私にはそのことがたまに、とても嬉しく思う。安心する。
なんて私は、愚(おろ)かなのだろうか・・・

この子はまだ、その一歩を踏み出していない。
大きな何かによってその手を阻(はば)まれている。
待とう。
この子に陽(ひ)が射(さ)しこむ日を。
そして、その一歩を未来へと向けて踏み出す日を。
すべての子に、どんな時にでもその一歩は必ず宿(やど)っているのだから。


10/21(めう)
愛さこい村の地下深くに眠っていた卯階堂の残したもの。
その正体はわからない。
けれど、私達は、愛さこい村の皆のためにこれを止めなければならない。必ず・・・。
「めうさん・・・」
瑛緋さんはずっと私の目の前を走ってくれていた。なぜか瑛緋さんだけは、この地下施設を知っているようだった。
「もしもの時は、俺をおいて安全な場所へと逃げてくださいね」
けれど、そんな疑問はどうだっていい。瑛緋さんはこうして私達を想ってくれている。それだけの気持ちを、私は受け取っているのだから。
「嫌です」
「即答(そくとう)だね」
瑛緋さんは笑っていた。
けれど、瑛緋さんだってきっと不安なのだ。
私達は中央にあるコンピュータ管理室へと向かって、そこへ通じる廊下をただひたすらに走っていた。

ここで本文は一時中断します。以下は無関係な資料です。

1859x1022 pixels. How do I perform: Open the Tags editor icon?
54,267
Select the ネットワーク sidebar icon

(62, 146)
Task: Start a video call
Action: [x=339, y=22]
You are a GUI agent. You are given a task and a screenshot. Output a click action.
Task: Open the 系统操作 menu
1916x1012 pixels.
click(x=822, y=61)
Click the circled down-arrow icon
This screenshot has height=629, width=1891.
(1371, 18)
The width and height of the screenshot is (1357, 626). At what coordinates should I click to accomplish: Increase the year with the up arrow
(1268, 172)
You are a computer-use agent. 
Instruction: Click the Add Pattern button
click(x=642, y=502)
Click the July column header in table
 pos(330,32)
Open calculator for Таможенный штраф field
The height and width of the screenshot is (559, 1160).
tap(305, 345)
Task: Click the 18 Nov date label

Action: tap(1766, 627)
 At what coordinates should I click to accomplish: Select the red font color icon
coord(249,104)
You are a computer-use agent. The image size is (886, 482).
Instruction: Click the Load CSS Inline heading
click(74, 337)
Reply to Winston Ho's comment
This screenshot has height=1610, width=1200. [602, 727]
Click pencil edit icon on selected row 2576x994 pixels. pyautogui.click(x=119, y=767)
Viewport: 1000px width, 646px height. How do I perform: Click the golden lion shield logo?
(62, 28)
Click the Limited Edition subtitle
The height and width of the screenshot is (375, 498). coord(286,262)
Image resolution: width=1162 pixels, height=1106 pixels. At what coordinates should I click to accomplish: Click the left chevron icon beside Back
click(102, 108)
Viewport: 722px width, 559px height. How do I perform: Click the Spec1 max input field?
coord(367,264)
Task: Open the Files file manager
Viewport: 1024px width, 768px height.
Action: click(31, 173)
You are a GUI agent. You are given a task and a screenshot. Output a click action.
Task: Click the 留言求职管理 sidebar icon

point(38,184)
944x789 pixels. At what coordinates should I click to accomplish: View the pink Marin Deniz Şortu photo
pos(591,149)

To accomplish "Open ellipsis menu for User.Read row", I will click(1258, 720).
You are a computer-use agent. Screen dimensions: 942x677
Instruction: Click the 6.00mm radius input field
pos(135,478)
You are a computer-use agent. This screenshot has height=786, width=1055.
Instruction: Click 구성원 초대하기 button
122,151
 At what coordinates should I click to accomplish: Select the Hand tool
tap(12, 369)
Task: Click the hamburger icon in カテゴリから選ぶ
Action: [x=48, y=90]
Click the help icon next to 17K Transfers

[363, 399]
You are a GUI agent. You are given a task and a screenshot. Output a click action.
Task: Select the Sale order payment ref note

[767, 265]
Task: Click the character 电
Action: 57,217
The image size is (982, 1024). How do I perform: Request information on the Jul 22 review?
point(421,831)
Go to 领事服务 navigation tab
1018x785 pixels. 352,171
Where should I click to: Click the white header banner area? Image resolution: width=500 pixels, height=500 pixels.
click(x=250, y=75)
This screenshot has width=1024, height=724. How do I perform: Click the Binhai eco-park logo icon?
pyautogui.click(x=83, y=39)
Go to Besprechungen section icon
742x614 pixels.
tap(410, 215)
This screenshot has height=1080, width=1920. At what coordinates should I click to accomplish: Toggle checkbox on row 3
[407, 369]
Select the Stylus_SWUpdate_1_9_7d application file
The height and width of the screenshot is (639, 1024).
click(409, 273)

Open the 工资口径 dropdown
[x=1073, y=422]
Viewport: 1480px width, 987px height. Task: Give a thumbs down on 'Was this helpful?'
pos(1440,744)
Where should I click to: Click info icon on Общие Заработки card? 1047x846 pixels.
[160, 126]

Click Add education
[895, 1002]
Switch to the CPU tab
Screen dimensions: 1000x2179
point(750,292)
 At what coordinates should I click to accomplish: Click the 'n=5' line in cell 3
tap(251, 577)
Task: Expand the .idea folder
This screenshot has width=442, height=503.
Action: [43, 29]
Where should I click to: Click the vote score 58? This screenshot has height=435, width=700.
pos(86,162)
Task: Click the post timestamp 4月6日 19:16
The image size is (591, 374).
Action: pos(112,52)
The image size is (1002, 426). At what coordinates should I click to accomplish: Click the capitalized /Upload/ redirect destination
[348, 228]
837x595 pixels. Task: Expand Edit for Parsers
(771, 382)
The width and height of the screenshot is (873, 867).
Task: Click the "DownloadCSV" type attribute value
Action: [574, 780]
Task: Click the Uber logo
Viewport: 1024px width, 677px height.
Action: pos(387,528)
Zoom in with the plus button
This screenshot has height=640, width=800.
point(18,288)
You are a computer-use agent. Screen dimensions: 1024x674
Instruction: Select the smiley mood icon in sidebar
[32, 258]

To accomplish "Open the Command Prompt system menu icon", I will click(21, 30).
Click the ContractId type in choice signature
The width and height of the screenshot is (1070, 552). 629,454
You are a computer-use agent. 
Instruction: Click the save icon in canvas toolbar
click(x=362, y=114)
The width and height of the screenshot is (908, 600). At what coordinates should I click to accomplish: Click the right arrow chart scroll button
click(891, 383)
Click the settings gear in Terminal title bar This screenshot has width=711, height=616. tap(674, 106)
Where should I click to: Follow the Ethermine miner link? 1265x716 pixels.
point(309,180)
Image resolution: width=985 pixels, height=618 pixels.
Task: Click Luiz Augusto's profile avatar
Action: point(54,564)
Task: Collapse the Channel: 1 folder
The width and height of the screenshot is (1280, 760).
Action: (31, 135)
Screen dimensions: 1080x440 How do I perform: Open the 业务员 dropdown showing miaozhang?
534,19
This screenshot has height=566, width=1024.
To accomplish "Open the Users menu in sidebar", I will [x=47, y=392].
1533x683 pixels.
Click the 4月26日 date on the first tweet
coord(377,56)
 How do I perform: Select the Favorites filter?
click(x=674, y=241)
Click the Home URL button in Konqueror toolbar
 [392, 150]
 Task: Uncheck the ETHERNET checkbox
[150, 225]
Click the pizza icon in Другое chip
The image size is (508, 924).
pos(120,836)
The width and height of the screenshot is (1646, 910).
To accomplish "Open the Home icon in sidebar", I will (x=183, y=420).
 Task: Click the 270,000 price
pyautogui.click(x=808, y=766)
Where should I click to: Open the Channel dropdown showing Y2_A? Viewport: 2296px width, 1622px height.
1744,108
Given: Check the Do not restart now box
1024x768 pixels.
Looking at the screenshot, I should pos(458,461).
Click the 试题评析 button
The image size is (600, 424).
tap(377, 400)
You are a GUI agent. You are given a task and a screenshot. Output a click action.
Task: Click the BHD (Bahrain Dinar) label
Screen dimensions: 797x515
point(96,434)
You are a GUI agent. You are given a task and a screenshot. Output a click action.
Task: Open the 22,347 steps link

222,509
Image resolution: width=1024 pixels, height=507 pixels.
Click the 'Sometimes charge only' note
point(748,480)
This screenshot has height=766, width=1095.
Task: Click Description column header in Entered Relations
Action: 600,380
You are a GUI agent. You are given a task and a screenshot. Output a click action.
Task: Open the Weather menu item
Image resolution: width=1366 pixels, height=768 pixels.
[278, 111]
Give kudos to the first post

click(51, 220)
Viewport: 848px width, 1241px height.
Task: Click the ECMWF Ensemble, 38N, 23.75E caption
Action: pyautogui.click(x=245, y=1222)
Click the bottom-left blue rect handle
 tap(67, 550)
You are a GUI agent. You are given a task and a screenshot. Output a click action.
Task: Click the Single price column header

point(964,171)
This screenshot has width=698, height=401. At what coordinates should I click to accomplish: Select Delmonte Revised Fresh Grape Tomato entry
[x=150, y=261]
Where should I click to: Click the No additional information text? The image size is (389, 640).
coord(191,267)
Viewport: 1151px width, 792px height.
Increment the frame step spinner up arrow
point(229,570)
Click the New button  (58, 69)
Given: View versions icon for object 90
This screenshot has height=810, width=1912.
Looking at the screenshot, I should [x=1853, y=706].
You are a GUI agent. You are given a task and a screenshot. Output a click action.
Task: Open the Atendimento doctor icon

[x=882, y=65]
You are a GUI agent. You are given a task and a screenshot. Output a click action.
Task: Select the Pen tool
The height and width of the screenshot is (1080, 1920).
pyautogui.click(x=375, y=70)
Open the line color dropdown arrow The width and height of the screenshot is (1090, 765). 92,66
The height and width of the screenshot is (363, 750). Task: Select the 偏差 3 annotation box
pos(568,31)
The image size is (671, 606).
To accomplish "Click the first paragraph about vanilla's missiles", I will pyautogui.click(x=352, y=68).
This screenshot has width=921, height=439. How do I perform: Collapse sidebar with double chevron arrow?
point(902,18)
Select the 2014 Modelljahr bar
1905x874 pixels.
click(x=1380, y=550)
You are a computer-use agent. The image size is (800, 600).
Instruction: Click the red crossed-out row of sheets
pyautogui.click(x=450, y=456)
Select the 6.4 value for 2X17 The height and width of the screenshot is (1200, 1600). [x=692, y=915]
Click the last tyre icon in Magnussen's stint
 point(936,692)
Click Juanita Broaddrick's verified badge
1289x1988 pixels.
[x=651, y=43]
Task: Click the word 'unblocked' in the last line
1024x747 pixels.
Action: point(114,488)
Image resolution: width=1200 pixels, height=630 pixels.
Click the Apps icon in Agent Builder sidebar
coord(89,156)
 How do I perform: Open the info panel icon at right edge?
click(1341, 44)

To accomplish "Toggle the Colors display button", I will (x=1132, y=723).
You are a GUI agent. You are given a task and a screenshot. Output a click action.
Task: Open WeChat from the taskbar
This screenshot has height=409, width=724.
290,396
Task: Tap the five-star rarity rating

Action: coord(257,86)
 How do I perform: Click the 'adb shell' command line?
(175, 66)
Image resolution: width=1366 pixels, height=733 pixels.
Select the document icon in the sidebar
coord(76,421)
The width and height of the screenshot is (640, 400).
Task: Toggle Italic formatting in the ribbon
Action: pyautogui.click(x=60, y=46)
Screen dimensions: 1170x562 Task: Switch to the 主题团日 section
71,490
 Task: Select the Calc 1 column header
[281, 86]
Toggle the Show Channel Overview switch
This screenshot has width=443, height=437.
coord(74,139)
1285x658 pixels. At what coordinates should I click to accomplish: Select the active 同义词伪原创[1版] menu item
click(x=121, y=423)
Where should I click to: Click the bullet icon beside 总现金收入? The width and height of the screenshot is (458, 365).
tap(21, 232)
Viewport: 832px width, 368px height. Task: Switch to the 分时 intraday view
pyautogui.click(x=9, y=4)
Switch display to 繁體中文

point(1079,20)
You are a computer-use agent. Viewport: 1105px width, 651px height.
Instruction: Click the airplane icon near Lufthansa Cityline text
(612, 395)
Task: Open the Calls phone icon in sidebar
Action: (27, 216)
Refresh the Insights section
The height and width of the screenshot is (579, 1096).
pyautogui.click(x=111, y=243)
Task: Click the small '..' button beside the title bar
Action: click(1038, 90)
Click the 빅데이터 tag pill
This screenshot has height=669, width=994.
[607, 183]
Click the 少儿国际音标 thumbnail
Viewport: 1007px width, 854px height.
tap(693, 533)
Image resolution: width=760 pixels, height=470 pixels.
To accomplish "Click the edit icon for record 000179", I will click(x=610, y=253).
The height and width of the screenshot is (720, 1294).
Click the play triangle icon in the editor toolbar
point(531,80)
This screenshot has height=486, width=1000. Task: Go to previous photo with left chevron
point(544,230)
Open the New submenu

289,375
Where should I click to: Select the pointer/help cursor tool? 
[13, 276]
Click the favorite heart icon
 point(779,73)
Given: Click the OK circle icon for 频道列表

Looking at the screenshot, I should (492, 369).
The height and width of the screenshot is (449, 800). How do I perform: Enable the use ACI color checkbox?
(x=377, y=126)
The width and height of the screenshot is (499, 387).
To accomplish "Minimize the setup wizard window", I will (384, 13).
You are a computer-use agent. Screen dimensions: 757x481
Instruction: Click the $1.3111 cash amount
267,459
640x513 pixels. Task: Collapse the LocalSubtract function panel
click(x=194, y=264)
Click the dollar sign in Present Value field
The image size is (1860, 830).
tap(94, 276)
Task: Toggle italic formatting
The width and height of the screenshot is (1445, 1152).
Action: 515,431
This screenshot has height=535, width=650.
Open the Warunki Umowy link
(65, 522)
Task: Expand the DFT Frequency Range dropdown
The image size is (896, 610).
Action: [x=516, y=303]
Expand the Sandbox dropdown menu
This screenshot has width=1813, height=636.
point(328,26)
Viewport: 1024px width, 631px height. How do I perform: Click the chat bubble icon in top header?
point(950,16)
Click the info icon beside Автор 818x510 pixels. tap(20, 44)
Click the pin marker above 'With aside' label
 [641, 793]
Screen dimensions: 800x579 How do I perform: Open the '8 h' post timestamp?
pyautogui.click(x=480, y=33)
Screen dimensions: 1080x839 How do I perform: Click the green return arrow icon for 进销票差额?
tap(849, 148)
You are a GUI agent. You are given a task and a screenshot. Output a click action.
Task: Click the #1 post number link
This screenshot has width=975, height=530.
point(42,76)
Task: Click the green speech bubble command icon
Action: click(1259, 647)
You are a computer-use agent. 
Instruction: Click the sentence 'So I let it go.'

廊下の両側に備えられていた鏡に、瑛緋さんと私の走っている姿が映し出されている。その時ふと、私は瑛緋さんの背中に背負っている綺麗な矢に目が留(と)まった。
瑛緋さんに向きかえり、その本数を数えてみる。
(ひー・ふー・みー・・・)
残りの矢は三本。
その時である。私は違和感を感じて前を走っている瑛緋さんを呼び止めた。
「何か焦(こ)げている匂いしない?」
瑛緋さんは立ち止まり、辺りに気を集中している。
「きっと、化け物が騒いでいるんだろう」
瑛緋さんは背中にあった綺麗な矢を一本引き抜き、いつでも矢を引ける体制をとった。
刹那、
廊下の両側に設置されていた右側の鏡だけが勢いよく大きな音を立てて弾け飛んだかと思うと同時に、なにかとてつもなく大きな影が突然私達の目の前に立ち塞(ふさ)がったのだ。
「下(さ)がってめうちゃんっ!!!」
瑛緋さんに突き飛ばされ地面に手をつく格好になった私は、咄嗟(とっさ)に瑛緋さんの方へと振り返った。
そこには弓を引く瑛緋さんをすべて埋めつくしてしまうかのような大きな影が、その頭上を覆(おお)い尽(つ)くしていたのだった。